Tribune Co. and MediaNews Group Inc. could each be unable stop advertising losses fast enough, leading them closer to the possibility of defaulting on billions of dollars in debt, Bloomberg News reported Tuesday.
Standard & Poor Analyst Emile Courtney told Bloomberg that Sam Zell's Tribune Co., despite selling assets and debt, could default on debt “as early as December.” William Dean Singleton's MediaNewsGroup Inc. is also in danger, Courtney told Bloomberg.
“In the absence of additional asset sales, we think that it's a possibility (that Tribune would default) as early as December,” Courtney said, Bloomberg reported.

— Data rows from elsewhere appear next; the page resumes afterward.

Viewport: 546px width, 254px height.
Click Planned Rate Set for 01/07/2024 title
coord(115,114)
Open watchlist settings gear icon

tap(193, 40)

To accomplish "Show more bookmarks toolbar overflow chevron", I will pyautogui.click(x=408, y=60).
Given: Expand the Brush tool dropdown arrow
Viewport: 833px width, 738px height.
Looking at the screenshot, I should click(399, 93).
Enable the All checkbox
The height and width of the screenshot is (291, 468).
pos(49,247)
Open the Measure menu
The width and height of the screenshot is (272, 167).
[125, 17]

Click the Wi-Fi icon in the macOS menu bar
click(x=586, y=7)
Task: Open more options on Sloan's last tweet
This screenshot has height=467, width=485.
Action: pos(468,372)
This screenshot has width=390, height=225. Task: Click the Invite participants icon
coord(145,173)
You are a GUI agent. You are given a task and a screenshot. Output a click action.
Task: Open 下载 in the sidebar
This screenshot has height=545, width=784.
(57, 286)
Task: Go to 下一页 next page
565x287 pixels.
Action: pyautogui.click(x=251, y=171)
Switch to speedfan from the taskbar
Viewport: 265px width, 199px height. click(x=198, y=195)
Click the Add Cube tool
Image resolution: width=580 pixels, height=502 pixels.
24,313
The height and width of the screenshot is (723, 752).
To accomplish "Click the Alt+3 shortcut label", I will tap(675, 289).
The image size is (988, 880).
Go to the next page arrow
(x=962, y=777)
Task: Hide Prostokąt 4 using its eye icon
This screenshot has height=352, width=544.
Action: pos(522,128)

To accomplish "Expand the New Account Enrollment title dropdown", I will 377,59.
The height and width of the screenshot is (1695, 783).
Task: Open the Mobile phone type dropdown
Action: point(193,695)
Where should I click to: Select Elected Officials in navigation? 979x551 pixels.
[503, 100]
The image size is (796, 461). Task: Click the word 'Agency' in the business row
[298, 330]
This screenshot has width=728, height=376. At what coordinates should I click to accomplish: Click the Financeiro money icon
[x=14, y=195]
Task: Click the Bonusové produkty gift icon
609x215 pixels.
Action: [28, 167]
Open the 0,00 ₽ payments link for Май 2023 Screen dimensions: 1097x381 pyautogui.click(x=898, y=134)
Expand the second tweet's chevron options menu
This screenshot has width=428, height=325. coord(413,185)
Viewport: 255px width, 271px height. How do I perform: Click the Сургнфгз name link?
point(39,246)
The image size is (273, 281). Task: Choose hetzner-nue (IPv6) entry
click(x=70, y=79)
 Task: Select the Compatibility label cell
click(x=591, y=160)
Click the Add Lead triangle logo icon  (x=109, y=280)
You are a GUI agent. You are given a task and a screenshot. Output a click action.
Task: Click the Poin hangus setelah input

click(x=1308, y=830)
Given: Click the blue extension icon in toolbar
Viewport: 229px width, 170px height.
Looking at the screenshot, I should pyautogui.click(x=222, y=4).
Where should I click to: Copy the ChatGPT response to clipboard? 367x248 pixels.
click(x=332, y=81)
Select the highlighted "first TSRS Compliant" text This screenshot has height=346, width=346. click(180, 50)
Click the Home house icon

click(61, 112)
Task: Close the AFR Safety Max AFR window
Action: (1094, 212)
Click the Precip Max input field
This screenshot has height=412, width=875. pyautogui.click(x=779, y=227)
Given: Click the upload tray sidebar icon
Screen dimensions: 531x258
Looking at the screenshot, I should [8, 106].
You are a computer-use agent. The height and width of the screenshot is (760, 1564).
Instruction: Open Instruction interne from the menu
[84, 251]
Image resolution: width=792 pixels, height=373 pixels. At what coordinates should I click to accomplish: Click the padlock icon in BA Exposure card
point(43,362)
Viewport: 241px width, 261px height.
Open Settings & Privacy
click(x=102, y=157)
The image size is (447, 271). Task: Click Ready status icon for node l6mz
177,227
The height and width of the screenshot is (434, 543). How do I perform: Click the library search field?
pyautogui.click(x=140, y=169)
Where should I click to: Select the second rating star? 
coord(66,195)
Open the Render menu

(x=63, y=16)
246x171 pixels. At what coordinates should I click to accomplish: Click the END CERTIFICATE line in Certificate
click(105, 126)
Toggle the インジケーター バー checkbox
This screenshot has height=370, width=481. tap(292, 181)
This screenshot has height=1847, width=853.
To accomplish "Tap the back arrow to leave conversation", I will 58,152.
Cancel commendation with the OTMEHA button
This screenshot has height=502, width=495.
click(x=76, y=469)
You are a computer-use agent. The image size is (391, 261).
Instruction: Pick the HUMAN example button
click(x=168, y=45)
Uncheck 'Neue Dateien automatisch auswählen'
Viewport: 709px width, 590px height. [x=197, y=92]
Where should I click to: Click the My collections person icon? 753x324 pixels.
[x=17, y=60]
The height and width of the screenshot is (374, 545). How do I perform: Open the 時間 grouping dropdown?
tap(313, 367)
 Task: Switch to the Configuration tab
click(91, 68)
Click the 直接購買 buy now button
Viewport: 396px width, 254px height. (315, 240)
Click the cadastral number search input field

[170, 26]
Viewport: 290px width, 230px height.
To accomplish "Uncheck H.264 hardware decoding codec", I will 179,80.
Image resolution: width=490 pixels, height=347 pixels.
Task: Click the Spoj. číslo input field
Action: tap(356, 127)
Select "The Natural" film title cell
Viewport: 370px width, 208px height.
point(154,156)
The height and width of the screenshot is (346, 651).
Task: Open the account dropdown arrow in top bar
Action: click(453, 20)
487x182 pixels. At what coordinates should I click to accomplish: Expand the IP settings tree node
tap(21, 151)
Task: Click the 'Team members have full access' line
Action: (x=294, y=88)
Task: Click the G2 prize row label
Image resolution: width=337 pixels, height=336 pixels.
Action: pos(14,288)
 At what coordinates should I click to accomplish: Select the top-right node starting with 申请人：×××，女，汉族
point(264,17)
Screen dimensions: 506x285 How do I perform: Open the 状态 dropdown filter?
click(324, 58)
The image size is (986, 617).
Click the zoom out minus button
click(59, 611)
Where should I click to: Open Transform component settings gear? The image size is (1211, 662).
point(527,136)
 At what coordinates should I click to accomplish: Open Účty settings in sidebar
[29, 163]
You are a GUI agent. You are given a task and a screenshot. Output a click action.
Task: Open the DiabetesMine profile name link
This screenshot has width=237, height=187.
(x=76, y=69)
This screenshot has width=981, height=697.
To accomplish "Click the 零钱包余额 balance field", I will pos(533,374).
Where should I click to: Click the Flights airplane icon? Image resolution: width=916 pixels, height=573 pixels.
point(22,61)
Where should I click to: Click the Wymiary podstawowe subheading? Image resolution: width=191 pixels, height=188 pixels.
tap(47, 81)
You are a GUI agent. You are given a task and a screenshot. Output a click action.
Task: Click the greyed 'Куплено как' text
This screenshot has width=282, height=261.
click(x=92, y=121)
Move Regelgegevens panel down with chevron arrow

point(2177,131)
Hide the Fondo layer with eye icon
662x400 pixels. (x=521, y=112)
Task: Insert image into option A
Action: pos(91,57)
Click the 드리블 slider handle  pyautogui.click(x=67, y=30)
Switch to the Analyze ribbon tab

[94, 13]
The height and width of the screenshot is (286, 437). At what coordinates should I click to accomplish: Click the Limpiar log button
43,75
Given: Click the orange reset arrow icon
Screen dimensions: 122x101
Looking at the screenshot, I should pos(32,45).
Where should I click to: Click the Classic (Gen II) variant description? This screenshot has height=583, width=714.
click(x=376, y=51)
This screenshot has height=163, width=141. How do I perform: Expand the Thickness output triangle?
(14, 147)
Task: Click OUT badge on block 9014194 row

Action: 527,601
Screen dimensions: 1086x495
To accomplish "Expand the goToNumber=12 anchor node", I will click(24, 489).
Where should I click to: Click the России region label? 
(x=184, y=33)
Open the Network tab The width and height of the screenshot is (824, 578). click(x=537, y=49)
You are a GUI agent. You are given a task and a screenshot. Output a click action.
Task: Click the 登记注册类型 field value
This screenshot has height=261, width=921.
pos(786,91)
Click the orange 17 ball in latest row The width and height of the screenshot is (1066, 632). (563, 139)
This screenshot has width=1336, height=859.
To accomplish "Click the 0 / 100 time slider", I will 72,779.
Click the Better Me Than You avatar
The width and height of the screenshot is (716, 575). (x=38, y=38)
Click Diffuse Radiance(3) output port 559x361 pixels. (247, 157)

MediaNews could be in violation of its loans on June 30, if its debt-to-cash flow ratio is the 6.53 times it reported Dec. 31, 2007, Standard & Poor stated, according to Bloomberg.
Mark Young, president of Massachusetts investment bank Grist Mill Advisors, and who specialises in media deals, told Bloomberg that if newspaper groups are unable to generate enough money, they could slide into bankruptcy.
“These companies built their portfolios using leverage and executing a strategy with an investment thesis that was clearly flawed,” Young told Bloomberg. “Almost all of these are going to have to go through a restructuring or bankruptcy to come out the other side.”